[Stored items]
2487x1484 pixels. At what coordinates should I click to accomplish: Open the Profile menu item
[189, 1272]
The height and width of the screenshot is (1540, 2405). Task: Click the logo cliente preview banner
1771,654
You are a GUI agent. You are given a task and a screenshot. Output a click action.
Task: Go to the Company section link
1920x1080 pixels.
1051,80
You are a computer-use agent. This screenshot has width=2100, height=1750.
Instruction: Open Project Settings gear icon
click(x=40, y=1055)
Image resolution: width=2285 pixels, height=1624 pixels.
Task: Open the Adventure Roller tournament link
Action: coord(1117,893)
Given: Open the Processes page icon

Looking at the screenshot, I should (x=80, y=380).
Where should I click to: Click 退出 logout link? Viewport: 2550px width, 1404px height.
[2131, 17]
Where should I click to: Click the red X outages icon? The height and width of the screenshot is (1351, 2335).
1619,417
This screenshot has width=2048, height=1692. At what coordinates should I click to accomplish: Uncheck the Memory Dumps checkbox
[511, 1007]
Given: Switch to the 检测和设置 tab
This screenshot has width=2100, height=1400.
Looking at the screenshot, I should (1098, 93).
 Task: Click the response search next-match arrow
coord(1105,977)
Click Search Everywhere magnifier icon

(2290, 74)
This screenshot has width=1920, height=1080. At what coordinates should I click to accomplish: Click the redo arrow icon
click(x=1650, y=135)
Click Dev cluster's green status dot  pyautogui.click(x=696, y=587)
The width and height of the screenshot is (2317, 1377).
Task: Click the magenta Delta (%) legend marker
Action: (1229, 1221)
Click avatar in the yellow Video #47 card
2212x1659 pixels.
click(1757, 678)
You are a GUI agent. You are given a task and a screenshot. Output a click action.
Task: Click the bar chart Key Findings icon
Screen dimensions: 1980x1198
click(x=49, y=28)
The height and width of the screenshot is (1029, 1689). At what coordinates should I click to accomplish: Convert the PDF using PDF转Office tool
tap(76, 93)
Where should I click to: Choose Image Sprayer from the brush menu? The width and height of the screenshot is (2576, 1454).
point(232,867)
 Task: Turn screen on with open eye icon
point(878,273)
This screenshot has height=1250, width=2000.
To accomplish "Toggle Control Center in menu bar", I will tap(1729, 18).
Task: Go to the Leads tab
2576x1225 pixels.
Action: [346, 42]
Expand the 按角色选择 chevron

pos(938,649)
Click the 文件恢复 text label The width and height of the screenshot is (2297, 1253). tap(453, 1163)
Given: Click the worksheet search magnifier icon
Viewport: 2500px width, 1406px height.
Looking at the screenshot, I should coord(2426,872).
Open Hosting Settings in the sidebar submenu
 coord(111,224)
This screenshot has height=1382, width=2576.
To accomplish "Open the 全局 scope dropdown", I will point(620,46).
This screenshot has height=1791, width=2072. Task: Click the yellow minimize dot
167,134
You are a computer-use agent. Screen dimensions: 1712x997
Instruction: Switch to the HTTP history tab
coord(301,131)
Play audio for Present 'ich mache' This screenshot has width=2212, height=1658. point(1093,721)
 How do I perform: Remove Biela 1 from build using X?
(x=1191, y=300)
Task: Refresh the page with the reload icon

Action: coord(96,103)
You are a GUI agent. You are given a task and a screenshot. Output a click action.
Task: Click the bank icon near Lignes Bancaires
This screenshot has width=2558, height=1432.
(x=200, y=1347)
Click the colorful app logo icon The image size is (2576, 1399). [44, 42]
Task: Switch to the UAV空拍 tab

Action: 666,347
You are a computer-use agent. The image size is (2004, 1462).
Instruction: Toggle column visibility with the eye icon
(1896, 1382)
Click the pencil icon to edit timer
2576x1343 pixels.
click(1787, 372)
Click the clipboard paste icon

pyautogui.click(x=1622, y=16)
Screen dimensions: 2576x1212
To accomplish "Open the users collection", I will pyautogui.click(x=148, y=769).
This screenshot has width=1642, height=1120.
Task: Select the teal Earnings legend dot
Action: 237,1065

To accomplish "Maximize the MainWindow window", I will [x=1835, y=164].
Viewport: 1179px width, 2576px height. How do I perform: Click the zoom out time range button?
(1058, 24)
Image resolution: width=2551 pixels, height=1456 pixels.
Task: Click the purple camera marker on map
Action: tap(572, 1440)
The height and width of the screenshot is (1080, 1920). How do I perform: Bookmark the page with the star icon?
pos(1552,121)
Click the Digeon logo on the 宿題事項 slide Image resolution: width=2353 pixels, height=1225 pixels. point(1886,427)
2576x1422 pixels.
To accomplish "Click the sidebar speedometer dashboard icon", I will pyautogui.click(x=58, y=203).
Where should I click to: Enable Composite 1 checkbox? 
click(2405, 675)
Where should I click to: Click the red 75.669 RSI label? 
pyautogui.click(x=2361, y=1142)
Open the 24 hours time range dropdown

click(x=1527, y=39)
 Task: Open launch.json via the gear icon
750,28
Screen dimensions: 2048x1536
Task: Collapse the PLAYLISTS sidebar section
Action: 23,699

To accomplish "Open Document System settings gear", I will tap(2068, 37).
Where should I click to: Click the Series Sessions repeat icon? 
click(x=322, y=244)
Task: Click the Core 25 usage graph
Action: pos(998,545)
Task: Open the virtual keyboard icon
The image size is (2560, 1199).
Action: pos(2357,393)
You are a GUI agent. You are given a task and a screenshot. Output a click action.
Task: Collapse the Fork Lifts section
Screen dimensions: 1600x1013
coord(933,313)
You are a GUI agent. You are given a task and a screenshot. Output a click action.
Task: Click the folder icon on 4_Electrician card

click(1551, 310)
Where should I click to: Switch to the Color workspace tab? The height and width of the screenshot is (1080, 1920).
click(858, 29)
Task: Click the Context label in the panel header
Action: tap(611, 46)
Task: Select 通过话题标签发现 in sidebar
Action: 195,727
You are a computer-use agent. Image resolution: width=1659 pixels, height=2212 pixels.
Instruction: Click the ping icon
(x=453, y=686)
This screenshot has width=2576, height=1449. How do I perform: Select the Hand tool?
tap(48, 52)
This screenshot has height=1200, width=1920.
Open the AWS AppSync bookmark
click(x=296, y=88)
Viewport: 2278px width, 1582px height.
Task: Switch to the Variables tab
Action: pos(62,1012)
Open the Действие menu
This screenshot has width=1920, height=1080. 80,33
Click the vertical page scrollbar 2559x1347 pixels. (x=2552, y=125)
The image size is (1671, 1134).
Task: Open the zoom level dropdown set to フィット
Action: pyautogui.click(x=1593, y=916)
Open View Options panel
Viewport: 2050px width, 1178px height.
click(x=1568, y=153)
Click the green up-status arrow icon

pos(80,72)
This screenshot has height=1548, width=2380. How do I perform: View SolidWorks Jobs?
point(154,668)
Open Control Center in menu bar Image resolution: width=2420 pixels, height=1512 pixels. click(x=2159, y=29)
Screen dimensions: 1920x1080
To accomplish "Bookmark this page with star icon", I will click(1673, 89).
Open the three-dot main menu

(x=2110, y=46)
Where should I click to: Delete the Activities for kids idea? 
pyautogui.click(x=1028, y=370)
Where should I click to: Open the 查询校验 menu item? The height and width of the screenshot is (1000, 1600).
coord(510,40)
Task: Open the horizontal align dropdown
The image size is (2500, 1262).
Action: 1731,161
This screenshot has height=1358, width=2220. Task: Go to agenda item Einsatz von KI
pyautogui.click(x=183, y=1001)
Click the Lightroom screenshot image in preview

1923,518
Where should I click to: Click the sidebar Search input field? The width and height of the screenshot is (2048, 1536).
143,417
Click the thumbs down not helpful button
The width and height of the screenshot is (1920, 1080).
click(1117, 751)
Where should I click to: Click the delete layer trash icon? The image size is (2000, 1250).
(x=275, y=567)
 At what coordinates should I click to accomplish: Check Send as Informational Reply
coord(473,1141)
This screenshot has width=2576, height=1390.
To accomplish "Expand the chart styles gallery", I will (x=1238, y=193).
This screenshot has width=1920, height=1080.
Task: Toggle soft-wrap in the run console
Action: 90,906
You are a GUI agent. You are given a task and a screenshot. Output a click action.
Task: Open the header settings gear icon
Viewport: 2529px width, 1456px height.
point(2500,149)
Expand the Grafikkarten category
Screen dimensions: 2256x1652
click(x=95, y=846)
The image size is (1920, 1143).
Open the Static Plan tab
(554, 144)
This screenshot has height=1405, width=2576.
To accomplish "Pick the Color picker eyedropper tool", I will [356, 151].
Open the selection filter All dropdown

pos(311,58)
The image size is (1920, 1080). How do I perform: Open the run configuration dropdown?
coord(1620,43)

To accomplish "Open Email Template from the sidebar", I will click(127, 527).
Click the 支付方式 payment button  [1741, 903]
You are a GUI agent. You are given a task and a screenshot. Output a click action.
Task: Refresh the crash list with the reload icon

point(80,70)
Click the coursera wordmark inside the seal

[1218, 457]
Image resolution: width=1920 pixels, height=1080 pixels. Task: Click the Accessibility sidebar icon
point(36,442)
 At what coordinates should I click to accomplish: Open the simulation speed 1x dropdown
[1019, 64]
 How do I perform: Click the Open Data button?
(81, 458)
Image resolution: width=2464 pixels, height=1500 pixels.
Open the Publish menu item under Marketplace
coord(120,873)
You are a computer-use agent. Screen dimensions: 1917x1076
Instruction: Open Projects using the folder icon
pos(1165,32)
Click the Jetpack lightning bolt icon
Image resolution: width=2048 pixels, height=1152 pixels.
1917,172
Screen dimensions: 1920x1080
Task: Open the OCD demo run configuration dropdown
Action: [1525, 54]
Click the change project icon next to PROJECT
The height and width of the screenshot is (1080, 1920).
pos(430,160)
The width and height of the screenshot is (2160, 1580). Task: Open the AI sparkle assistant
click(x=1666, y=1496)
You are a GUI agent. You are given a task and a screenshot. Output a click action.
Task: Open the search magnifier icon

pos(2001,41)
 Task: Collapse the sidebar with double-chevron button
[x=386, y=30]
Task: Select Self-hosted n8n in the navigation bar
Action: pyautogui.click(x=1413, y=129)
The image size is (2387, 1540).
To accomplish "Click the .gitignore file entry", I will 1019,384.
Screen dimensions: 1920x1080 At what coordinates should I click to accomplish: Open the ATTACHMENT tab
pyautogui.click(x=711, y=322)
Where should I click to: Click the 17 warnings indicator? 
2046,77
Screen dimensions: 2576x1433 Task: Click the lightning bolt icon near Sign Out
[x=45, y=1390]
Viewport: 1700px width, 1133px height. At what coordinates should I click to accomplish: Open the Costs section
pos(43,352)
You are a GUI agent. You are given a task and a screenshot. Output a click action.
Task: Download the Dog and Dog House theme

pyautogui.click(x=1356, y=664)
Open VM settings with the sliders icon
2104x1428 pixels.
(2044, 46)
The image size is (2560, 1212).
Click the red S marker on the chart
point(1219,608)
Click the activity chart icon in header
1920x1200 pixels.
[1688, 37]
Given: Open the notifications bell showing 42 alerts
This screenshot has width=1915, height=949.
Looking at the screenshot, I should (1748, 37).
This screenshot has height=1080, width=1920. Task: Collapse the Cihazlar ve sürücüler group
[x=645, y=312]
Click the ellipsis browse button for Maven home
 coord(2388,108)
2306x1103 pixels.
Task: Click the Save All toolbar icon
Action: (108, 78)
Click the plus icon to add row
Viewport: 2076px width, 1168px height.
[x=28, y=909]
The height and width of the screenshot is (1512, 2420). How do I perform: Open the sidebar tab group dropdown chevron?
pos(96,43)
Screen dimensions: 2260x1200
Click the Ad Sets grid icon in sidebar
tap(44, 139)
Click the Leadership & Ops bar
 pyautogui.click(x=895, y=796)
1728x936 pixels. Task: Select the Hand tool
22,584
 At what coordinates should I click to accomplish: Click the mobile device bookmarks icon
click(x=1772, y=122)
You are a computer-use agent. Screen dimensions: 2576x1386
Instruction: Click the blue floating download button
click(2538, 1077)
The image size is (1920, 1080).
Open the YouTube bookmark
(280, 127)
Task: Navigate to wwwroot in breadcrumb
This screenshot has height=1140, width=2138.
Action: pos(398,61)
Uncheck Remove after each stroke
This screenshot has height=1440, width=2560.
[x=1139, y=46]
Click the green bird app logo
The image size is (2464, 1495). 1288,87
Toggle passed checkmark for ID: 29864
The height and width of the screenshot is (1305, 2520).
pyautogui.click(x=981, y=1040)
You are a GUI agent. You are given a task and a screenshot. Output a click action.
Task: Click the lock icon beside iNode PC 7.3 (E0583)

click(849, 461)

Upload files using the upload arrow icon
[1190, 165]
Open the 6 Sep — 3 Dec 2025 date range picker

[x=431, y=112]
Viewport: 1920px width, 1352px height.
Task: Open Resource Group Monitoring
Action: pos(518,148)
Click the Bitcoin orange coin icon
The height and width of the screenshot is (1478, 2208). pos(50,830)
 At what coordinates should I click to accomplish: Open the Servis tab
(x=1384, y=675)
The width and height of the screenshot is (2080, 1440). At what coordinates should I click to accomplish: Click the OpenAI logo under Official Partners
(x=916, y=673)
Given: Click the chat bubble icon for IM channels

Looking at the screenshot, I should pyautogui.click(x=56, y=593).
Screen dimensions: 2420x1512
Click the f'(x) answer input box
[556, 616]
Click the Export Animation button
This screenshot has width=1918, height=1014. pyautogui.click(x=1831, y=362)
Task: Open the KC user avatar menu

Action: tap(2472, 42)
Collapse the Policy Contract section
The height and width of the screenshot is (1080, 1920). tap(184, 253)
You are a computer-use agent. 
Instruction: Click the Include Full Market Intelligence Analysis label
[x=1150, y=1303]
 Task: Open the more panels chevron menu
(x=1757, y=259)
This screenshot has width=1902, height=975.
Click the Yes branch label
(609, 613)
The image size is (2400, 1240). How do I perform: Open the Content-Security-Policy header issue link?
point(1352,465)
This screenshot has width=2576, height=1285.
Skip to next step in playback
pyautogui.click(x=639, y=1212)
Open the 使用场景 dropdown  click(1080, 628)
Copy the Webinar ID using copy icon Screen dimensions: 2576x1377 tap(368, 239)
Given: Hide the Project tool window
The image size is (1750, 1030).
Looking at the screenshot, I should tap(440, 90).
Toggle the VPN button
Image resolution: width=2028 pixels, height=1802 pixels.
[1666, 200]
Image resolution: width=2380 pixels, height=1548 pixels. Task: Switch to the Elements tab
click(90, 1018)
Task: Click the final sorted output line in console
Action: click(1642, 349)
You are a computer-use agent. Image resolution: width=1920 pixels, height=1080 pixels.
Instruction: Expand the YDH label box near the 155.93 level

Work to complete: What you return should be the lines from the beginning of the records through the one that contains "You are a computer-use agent. This", repeated exactly and with no additions.

Response area:
2487x1484 pixels. At what coordinates should I click to accomplish: Open the Profile menu item
[189, 1272]
The height and width of the screenshot is (1540, 2405). Task: Click the logo cliente preview banner
1771,654
You are a GUI agent. You are given a task and a screenshot. Output a click action.
Task: Go to the Company section link
1920x1080 pixels.
1051,80
You are a computer-use agent. This screenshot has width=2100, height=1750.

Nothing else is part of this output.